Description of Historic Place

The Former Canadian National Railways (VIA Rail) Station at Cobourg is a one-storey, brick-and-stone railway station, built in 1911 in the Romanesque Revival style. It is located high on a hill, midway between the historic downtown and the suburban commercial area of the city of Cobourg. The formal recognition is confined to the railway station building itself.

Heritage Value

The Former Canadian National Railways (VIA Rail) Station at Cobourg represents the Grand Trunk Railway’s (GTR) efforts to consolidate existing facilities and maintain its dominance in the lucrative Ontario markets, in the face of rising competition from rival railways. The construction of a replacement station at Cobourg helped propel the town’s agricultural and tourism economy during the pre-war period of prosperity.

The Cobourg railway station is a good example of a late, Romanesque Revival railway station. Designed by GTR architect J.M. Bearbrook in 1896, and adapted for use in 1910-11 by GTR architect L.M. Watts, its features are characteristic of late-19th-century Victorian design.

The station retains its relationship to its site, including the adjacent tracks and sidings and the associated adjacent area of industrial and residential development. The building is prominently located and is considered locally significant.

Sources: Heritage Character Statement, VIA Rail Station, Cobourg, Ontario, March 1994; M. Carter, Railway Station Report 202, Former Canadian National Railways (VIA Rail) Station, Cobourg, Ontario.
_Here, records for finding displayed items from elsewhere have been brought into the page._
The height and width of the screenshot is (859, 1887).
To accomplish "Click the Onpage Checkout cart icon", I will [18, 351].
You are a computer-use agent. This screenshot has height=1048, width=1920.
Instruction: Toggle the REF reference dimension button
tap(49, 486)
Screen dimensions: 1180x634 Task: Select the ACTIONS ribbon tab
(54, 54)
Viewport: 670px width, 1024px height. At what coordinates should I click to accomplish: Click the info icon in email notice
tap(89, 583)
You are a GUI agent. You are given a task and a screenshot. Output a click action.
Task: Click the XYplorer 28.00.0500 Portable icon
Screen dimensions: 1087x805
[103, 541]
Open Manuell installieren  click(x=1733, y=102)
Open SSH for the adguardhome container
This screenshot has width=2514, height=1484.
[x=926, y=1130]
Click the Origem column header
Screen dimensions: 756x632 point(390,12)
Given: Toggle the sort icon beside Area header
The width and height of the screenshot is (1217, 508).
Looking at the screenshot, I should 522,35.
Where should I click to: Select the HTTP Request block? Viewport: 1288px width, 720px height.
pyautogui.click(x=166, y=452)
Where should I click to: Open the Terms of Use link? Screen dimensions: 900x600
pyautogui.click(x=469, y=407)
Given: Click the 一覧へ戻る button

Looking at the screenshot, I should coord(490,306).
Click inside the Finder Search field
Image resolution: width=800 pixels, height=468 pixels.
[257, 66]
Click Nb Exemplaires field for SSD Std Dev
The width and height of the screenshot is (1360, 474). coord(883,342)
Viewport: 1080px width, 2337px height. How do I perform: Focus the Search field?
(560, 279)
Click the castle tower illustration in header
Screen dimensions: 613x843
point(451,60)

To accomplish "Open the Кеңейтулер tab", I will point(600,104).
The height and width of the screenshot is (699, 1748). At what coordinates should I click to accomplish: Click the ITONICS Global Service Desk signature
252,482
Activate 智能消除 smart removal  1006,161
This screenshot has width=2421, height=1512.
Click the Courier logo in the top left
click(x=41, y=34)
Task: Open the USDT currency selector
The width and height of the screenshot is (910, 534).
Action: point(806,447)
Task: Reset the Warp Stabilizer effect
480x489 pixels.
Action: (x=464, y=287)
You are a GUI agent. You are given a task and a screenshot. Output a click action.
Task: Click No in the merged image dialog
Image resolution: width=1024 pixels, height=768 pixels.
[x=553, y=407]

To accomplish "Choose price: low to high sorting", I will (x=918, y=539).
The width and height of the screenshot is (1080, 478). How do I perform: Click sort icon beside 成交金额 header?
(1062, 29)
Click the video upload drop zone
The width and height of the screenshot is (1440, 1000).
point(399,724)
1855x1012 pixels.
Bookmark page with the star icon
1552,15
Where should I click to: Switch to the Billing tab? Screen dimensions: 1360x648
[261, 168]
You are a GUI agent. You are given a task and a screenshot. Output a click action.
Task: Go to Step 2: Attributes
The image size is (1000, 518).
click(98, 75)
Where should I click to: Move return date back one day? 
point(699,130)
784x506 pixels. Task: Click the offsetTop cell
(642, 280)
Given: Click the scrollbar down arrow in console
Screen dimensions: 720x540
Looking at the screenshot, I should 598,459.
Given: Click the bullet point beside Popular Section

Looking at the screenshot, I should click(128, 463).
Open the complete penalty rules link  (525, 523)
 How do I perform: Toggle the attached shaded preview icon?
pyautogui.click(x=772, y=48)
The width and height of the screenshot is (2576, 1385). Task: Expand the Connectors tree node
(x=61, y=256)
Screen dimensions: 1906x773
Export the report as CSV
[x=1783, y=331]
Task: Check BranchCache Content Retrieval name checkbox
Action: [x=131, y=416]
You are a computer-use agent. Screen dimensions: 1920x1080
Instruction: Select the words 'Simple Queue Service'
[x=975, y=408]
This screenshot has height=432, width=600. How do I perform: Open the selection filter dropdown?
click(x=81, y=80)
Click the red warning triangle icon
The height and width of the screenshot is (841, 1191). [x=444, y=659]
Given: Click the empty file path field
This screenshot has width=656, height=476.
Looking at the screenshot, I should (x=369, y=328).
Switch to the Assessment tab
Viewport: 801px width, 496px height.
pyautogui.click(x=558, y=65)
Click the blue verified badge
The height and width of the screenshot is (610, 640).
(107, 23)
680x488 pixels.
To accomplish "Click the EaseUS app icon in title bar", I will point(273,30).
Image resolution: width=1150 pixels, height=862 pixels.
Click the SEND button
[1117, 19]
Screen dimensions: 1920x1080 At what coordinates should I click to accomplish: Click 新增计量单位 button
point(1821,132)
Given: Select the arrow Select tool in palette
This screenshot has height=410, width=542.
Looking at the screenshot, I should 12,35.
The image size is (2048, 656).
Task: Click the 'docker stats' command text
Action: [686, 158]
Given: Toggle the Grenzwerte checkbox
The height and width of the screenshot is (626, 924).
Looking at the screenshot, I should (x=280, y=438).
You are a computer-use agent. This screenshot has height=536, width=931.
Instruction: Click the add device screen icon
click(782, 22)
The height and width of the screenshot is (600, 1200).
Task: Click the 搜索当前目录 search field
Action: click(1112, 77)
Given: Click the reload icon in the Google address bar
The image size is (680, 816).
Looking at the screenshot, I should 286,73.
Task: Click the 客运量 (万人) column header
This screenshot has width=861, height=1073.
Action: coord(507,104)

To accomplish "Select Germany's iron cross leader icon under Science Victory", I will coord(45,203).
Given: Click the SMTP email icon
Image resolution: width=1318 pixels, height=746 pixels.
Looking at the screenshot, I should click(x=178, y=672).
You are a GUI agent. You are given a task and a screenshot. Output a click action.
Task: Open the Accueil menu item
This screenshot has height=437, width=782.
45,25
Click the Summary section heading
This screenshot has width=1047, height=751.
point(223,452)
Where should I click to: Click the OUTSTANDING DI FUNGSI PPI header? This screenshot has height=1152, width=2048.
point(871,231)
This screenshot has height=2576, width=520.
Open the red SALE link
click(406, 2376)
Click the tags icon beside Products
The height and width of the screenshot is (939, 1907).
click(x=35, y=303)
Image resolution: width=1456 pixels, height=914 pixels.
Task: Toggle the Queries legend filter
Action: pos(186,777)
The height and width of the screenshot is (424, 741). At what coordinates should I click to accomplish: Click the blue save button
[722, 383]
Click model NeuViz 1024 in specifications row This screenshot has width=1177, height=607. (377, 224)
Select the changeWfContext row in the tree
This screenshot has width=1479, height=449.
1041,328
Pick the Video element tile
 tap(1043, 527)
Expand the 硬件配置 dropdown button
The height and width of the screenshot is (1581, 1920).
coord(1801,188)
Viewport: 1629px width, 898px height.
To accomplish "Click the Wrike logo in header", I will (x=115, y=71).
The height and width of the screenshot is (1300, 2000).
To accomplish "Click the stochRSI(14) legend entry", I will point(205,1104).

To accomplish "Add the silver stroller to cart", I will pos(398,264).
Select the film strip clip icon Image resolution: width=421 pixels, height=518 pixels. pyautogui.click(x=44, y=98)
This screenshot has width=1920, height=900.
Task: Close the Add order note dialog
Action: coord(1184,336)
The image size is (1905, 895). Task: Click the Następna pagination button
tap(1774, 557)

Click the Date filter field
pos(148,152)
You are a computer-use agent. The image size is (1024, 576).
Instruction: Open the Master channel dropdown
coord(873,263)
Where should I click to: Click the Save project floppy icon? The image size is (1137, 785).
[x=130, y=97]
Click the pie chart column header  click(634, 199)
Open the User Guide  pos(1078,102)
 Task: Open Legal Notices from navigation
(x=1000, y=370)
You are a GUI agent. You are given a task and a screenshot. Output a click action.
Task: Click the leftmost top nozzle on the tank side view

Character-Defining Elements

Character-defining elements of the Former Canadian National Railways (VIA Rail) Station at Cobourg include: its simple and essentially symmetrical massing, consisting of a rectangular, hip- roofed, centre block, flanked by equal; slightly lower and narrower, hip-roofed wings, with central, hip-roofed bays projecting from the centre block on both track and street elevations; features characteristic of late-19th-century Victorian design, including the polychromatic use of materials, the broad, hipped roofs and the wide, arched openings; its Romanesque Revival style, evident in the solid base of battered, rock-faced, coursed ashlar, the distinct separation of gray, granite base and dark-red, brick wall, the wide-arched window and door openings, the proportions of window to wall surface which maintains the dominance of the wall, the strongly fortified corners with hammered-finish, granite quoins and the wide, projecting eaves; its uniformly pitched, hip-roofed form, with a slight bell cast at the eave; the limited range of building materials, including red brick walls, stone base and trim, and wood window units; its cut-stone trim, including keyed door-and-window jambs with arched, moulded tops, a projecting, moulded belt course, corner quoins, lug sills at shorter windows and a rock-faced, coursed base rising to window-sill height; the regular placement and configuration of wide, arched window openings, varied by the incorporation of functionally placed doors within the window units; surviving original wood doors; surviving original wood window units, consisting of a single, double or triple division with one-over-one, double-hung sash and superimposed, leaded-glass transom; surviving original interior woodwork in the waiting room, including: “V”-joint, ceiling boarding, bracketed ceiling cornice, picture moulding, window-and-door trim and elaborate, boarded wainscot; surviving original interior woodwork in the baggage room, including “V”-joint, wall boarding, window-and-door trim and simple, boarded wainscot.